All of this is hugely exciting to me. If I were to read this entry back to myself, I would think--melodramatic sap, does she think describing pretty nature scenes is interesting? Or original? What disgusting, unimaginative passivity!

Maybe the bottom of that is only that anyone can look at nature and appreciate it. That's nothing special. But it's also like a touching song or good joke or excellent food, which is exponentially more amazing when you share it with other people.

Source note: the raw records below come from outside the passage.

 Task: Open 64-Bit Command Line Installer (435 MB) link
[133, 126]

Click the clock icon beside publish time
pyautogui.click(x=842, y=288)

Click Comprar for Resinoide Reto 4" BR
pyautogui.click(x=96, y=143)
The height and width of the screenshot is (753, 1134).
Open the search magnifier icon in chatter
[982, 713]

And I took no pictures, so by rights I'm allowed my thousand words.

Suddenly I understand evangelism.

Green!

Oct. 2nd, 2006 04:57 pm
jookitcz: (Default)
And this makes me excited.  I want one.

Sapiens

Aug. 9th, 2006 10:15 pm
jookitcz: (Default)
I stood on the pier with Aislinn's hand in mine, watching amateur fishermen and their families at business.  It was exciting for her.  My cousins hail from Edmonton, Alberta, which has a distinct lack of ocean.  Even if our ocean is the Puget Sound, which today was as still as lake water.  Except for the salt taste and low tide, or the barnacles and clams and baby tidepool crabs, you might not have known.  The kids like to see starfish, which are more like vivid burgundy sunflowers and enormous with age and regenerated limbs.  They like to comb the beach for seashells.  They aren't connoisieurs.   After five minutes, the pockets of my sweatshirt were full of broken shell bits that Mckenna needed me to keep for her.

Someone on the pier caught a shark, and for a few minutes I was incredibly pleased that Aislinn could get to see such a thing.  It was only two feet long, although otherwise just like the sharks of imagination.  Size though, matters.  It was cute for being small.  Muscley, though, and you could see in the way it twisted.  It was beautiful.  For the moment, I love sharks.  They are perfect for what they are, and amazing.

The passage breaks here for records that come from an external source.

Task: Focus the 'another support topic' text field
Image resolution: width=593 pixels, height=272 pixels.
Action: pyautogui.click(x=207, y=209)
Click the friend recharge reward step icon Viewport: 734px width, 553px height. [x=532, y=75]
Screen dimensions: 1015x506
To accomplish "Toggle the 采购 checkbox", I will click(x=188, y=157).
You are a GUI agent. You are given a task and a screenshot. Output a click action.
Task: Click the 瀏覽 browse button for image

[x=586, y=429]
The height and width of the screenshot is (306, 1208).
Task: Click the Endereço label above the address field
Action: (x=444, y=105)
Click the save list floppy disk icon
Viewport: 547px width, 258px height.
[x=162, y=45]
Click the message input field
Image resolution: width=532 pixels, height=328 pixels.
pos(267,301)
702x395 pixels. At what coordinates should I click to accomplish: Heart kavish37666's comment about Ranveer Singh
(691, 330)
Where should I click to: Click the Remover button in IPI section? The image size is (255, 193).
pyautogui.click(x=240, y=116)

Less amazing was the man who caught it, and his sons.

"It's bad.  Cut it up."  That was a son.  The father didn't say much.  He stepped on it, one foot pressing down on the tail, the other just below its head.  He tore the fish hook out.  Their booted feet shifted around, more than enough weight pressing to cause internal bleeding, the action less to restrain the animal and more like some absurd assertion of dominance.  Aislinn wanted to see what they were doing.  I ushered her away. 

Apparently there is a place in the world for a family man who amuses his sons by traumatizing sharks, then cutting off the fins on only one side of its body before throwing it back.  An hour later, I walked back to the pier.  Twenty feet below, I could see it swimming on its side, in circles.  The kids playing on the pier found this very entertaining. 

It made me hate my species a little bit.